12 August 2014, Lagos – Total Exploration and Production Nigeria Limited (TEPNG) has invested about $10 billion (N1.6 trillion) in the nation’s oil and gas sector in the last five years, even as it pledged further investment and completion of some complementing projects before the end of this year.
The oil multinational, in some documents obtained by The Guardian, recently, stated that a number of projects such as the OB 129 project; the Field Logistic Base, the O.U.R and NOPL pipelines are at advanced stages of completion, with expectation that they would be commissioned by the end of 2014 and early 2015 respectively.

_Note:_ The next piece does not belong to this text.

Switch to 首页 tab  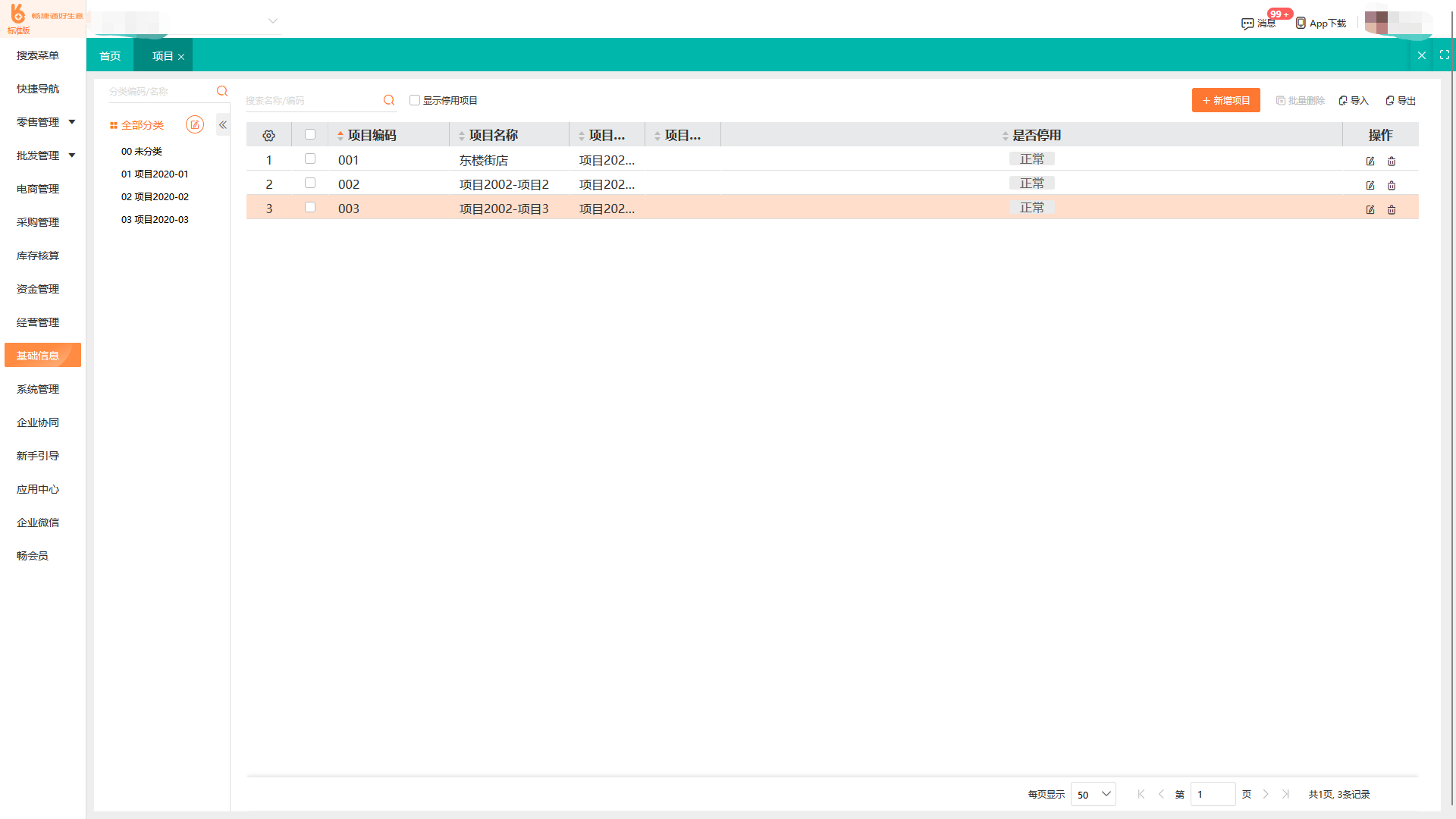[111, 55]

The report said Total has contributed about 2.2 billion barrels to Nigeria’s oil production base since the last 47 years.
Meanwhile, the Managing Director of the Company, Elisabeth Proust, at the just concluded Nigerian Annual International Conference and Exhibition, urged Nigeria to brace up for future challenges, due to the progressive change in the world energy mix.
Proust, who was represented by the Deputy Managing Director, Total Deepwater, Charlesm Ngoka, said fosil fuel energies would represent 74 per cent of energy supply in 2035; gas would become the second largest energy source with 25 per cent, share of nuclear would remain constant at 6 per cent, while oil would drop to about 28 per cent. He added that strong growth of new energies may emerge from solar and wind.
He however noted that the increasing new supply of Liquefied Natural Gas (LNG), shale oil and gas, is intensifying global competition for access to demand market for oil and gas.
According to him, recent large discoveries in East Africa are presenting new opportunities for investors, thereby increasing competition.
Besides, he said the oil and gas industry will invest over $10 trillion in Capex between 2015 and 2025, and there will be winners and loosers.
“Globally, competition for investment is increasing, while countries perceived as stable (U.S, Canada and Australia) are more successful in attracting investment,” he said.